_THE EXERCISE_
Format everything in the listing from the start down through the line containing "lots (628, 230)" as a two-column CSV with the headers input and output. Put each text and its answer on one row, with each value in its own quoted field and line breaks replaced by spaces.

_MATERIAL SUPPLIED_
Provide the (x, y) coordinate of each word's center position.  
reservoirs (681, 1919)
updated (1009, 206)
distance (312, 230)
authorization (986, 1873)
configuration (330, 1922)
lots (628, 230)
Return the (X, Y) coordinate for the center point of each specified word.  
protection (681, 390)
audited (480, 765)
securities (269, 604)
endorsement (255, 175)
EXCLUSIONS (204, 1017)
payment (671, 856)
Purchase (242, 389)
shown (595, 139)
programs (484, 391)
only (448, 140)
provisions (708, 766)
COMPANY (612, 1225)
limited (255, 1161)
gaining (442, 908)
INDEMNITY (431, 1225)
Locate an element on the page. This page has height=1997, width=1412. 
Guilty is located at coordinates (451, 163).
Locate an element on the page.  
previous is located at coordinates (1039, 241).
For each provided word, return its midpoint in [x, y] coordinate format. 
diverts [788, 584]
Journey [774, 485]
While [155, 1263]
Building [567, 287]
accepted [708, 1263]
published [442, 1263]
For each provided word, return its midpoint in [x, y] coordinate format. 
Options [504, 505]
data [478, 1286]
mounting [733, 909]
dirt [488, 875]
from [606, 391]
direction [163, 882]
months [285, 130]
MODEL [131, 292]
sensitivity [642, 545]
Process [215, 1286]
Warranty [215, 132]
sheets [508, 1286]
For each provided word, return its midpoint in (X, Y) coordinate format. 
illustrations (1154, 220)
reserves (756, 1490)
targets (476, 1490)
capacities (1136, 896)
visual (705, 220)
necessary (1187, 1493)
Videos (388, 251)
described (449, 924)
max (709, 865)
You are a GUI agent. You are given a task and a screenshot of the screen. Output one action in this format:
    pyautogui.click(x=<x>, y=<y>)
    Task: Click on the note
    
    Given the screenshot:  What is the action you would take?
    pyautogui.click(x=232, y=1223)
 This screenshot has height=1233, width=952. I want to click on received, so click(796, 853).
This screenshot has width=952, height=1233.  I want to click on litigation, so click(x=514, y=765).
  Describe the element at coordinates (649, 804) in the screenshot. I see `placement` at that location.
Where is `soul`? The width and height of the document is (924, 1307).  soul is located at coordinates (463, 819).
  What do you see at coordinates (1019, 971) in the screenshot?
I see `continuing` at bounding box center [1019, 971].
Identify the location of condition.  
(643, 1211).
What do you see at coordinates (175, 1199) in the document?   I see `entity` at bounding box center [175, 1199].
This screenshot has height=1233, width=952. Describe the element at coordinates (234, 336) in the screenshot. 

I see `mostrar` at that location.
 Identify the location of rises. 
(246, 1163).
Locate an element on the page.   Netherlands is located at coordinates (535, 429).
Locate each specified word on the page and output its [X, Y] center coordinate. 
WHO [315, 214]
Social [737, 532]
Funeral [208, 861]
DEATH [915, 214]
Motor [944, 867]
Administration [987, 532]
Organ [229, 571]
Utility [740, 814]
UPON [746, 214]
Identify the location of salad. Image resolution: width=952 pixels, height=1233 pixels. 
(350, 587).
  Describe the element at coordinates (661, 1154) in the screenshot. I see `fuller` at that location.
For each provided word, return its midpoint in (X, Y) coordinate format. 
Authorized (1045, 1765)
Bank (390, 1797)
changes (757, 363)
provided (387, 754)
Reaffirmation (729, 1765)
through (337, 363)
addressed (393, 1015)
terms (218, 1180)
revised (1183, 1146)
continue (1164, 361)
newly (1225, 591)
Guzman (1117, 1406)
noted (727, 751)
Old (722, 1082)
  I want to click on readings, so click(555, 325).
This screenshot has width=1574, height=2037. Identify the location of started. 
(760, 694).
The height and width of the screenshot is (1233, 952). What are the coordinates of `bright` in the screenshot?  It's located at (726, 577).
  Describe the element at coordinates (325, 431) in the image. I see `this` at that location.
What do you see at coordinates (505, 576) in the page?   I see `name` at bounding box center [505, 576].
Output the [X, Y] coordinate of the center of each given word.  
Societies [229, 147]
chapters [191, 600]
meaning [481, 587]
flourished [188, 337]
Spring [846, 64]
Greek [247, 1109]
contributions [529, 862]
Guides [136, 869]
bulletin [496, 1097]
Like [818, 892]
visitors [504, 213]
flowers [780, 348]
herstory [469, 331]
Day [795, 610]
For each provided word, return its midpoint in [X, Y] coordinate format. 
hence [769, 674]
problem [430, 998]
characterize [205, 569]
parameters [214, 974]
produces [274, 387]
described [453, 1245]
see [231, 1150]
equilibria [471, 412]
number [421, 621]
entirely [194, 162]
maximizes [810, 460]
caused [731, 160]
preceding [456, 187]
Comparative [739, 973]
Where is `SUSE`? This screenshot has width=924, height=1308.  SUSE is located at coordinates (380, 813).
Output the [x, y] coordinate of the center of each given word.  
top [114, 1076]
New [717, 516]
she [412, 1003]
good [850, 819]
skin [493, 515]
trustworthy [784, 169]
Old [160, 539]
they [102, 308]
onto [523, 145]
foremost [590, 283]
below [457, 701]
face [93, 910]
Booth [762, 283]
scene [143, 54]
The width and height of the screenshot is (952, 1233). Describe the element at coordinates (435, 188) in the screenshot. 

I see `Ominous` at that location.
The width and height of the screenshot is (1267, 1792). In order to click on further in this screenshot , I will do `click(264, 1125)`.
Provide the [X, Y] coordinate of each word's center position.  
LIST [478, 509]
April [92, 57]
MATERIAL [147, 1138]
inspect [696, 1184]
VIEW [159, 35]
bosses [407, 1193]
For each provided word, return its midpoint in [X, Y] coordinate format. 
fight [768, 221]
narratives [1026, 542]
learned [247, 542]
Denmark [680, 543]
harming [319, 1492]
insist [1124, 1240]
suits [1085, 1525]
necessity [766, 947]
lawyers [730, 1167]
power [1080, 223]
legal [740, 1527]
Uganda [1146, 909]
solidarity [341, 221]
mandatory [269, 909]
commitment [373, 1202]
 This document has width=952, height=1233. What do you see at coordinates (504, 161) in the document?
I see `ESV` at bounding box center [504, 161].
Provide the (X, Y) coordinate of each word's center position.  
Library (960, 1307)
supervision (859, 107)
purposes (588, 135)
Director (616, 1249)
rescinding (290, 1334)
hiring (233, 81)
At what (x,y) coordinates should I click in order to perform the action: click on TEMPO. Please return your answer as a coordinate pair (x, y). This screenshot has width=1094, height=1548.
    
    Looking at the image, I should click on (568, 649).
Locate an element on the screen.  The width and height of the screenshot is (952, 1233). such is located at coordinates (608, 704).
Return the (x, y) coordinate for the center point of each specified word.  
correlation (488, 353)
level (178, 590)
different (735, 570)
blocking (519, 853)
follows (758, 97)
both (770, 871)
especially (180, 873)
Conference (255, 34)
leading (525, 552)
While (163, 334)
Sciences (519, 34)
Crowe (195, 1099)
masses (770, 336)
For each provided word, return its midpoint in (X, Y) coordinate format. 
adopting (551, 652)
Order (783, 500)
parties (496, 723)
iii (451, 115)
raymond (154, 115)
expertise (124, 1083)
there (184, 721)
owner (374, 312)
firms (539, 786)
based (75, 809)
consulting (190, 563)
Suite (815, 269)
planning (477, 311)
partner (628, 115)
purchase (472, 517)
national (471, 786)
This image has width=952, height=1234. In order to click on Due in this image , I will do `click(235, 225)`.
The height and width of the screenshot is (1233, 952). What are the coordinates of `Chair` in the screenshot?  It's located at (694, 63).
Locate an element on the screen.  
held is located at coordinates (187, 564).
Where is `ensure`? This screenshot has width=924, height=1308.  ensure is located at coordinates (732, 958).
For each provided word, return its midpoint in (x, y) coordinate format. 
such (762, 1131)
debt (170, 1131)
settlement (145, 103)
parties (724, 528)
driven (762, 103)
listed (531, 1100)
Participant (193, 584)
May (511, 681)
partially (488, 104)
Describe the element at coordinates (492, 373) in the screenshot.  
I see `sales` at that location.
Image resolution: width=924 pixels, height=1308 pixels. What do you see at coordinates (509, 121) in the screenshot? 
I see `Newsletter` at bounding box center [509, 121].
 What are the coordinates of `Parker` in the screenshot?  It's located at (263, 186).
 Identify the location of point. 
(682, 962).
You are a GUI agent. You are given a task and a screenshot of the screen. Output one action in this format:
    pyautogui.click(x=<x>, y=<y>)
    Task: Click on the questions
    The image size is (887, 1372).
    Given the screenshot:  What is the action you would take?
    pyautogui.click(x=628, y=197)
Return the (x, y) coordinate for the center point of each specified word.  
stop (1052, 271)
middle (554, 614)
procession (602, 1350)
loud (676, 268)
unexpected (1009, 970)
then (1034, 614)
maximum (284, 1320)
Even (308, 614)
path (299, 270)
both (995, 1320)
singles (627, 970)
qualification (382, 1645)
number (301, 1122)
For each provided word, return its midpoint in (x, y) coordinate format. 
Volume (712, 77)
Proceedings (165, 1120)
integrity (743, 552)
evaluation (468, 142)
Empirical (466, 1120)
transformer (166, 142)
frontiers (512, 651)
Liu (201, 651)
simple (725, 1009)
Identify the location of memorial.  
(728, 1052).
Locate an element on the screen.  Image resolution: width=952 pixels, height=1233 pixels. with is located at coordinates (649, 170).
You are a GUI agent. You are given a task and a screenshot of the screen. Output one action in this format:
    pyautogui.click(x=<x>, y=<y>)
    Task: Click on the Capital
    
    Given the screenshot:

_RESPONSE_
input,output
"Provide the (x, y) coordinate of each word's center position. reservoirs","(681, 1919)"
"updated","(1009, 206)"
"distance","(312, 230)"
"authorization","(986, 1873)"
"configuration","(330, 1922)"
"lots","(628, 230)"